Anyway, I’m looking forward to vacationing with Bobo (sorry that’s what his close friends and employees call him) in L.A. soon!
Why would you ask us this question when we are right here? Is this a neg? Unrelatedly, you suddenly seem really hot to me Wheeler Centre Blog…
And the worst?
Vidya: The celebrity Imagine video is hard to top. It’s comedy whether they intended it or not. But maybe it had some redeeming features, because I was able to immediately make fun of it, i.e. make content. Perhaps there is no good or bad comedy, only content that generates more content and content that does not.
Alistair: There are almost too many to name, but every ‘Zoom Reunion Special’ of a beloved 90s/00s sitcom – with the cast either doing a reading of a beloved old episode or (arguably worse) a totally new script that responded to the times (COVID and/or ‘get out & VOTE!’ vibes). But I can’t completely blame them, I guess even the Rob Lowes of the world got bored in lockdown, too.
What can people expect from your upcoming shows?

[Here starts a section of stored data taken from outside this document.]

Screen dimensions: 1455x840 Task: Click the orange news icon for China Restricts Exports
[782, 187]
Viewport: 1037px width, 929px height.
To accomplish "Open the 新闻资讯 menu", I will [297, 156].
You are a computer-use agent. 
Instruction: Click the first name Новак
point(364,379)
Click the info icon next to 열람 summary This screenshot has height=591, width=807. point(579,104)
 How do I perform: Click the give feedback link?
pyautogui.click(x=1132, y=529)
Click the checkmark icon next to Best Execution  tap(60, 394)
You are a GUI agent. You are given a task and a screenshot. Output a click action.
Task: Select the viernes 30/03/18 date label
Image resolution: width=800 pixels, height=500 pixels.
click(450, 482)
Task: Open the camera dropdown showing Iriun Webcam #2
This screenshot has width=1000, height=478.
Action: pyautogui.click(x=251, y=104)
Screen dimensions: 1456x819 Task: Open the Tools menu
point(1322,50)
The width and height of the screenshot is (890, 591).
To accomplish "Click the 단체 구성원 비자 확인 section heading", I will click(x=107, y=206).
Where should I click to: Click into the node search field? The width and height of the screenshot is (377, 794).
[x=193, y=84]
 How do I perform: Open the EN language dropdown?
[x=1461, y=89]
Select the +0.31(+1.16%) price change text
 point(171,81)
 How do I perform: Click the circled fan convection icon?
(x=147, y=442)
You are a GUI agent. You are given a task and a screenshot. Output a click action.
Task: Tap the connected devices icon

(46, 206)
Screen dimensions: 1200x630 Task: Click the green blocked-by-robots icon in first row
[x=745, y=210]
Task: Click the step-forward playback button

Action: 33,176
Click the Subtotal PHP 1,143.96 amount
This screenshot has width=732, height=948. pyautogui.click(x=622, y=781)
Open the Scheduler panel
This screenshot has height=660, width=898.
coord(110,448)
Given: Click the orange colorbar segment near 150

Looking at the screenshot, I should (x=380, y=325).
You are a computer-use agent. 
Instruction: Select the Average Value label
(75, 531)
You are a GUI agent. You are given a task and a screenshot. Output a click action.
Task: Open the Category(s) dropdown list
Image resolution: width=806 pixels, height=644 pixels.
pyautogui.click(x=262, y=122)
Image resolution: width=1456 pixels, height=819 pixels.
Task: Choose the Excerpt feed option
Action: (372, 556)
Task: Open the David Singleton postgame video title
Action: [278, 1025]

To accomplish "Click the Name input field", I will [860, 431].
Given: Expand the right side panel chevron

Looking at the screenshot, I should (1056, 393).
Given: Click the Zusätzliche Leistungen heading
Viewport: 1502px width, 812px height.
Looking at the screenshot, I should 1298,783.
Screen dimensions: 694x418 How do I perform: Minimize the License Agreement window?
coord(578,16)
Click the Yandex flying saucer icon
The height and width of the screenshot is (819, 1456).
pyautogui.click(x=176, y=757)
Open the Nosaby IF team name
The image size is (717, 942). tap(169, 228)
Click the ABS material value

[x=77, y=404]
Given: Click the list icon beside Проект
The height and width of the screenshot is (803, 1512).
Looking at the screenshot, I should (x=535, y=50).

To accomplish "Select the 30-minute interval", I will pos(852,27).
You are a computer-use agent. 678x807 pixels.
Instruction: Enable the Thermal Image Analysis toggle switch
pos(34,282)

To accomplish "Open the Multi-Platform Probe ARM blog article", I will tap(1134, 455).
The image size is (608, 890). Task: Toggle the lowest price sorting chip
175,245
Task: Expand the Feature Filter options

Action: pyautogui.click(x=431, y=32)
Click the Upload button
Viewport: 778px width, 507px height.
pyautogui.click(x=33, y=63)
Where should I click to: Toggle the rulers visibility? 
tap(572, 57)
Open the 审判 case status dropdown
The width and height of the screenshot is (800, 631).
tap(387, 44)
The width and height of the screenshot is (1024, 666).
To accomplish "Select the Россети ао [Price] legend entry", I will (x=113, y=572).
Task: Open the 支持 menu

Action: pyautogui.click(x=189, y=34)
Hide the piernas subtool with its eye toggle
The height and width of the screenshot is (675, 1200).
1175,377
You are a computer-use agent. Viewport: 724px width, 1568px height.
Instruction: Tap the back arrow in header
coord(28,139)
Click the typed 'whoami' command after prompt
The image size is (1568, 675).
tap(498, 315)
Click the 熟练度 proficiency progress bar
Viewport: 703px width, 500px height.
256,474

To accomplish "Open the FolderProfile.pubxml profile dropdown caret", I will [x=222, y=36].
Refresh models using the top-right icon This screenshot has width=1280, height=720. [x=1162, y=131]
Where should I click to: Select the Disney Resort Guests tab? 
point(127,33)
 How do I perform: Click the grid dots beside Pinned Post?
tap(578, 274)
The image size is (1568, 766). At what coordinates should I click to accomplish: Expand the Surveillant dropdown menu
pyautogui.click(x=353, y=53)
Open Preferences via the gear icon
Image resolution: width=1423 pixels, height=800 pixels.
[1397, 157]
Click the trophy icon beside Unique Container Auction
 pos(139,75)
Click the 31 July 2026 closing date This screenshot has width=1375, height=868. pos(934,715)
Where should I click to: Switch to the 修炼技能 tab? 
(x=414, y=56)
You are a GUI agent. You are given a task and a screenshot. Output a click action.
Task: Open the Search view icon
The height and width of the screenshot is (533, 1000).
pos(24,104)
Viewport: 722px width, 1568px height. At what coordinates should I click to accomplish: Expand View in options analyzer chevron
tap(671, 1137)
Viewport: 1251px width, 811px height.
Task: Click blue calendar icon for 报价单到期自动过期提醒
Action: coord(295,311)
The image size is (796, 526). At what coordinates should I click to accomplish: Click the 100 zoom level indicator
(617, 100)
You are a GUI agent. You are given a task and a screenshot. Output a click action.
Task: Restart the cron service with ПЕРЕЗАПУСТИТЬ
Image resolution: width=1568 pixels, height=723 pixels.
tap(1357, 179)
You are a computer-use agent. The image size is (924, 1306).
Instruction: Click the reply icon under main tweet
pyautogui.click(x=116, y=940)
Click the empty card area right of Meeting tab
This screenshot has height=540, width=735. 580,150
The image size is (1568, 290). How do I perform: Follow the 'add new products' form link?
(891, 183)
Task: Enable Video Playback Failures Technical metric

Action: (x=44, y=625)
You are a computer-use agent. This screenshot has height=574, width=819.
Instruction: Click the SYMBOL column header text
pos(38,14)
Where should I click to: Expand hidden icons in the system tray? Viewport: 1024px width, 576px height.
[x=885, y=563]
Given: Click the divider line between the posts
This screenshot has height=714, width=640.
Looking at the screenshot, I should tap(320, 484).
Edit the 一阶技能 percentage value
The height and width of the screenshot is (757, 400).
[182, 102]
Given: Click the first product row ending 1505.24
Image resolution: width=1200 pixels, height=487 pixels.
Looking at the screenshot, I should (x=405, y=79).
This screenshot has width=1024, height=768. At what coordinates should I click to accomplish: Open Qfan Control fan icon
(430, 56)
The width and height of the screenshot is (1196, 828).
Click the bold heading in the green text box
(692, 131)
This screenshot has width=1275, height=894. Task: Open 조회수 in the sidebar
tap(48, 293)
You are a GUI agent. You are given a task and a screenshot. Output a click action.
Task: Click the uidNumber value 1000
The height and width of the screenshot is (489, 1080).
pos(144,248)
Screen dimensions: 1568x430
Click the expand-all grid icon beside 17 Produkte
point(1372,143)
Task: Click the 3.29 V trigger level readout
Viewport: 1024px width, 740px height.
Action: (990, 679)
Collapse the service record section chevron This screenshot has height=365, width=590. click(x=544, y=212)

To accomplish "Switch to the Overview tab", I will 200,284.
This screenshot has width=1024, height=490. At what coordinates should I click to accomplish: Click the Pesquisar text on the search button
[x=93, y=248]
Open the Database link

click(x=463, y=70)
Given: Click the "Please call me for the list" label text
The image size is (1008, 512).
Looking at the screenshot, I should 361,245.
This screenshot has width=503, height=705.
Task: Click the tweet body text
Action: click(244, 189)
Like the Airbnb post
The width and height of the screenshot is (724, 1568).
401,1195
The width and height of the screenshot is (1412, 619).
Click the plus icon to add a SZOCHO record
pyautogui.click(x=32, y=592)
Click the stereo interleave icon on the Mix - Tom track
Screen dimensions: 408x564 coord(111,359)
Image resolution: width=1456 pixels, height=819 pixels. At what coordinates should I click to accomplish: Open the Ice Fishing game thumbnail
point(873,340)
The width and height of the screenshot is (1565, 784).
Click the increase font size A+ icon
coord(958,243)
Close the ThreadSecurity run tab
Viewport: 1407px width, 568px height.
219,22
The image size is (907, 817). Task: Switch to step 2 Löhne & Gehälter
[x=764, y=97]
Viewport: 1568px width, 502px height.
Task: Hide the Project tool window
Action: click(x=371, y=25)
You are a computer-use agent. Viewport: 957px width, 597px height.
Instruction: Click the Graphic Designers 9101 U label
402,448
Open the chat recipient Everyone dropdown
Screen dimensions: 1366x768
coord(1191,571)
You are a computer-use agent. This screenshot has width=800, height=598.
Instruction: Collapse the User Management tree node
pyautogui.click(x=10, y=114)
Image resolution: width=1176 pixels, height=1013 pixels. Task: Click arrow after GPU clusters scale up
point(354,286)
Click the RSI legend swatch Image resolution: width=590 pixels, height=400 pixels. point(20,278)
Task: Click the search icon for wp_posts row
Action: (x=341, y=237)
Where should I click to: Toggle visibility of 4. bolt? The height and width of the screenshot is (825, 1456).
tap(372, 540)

Vidya: My show is called Respawn and it’s on at Comedy Republic from 12–24th April. So the first thing people can expect is that’s when it will be.
The show is a silly and darkly humorous look at the beliefs and rituals we cling to in the face of uncertainty and death. It kind of uses the idea of reincarnation as a cultural belief I grew up in to structure the show, but really that’s about a journey into yourself too. You can expect comedy about culture and race, the internet, feminism, therapy, religion and family – and a dash of PowerPoint just for good measure. There’s some personal stuff in there too but also equally importantly, at one point I play a worm. And that’s all I’m prepared to give away for now.
Alistair: I’ll be turning Level 4 of the Wheeler Centre into a pop-up comedy venue (there’s like three accessible comedy venues in the CBD so sometimes you just gotta activate a conference room). My show Everest is about how my mum thought climbing Everest while pregnant with me caused my disability, and how I think that’s not really how genetics works.
Not to be cringe on main but I am really proud of it, and I think it’s a great appetiser for the rest of the Wheeler pop-up (where you can see Elly Hewitt & Lucy Rees explode the Western theatrical canon, and Nemeses Livestream director/video artist James Collopy explode your brain).
Weird overlapping themes between me & Vidya’s shows include ‘being obsessed with mortality’ and ‘looking hot while being obsessed with mortality’.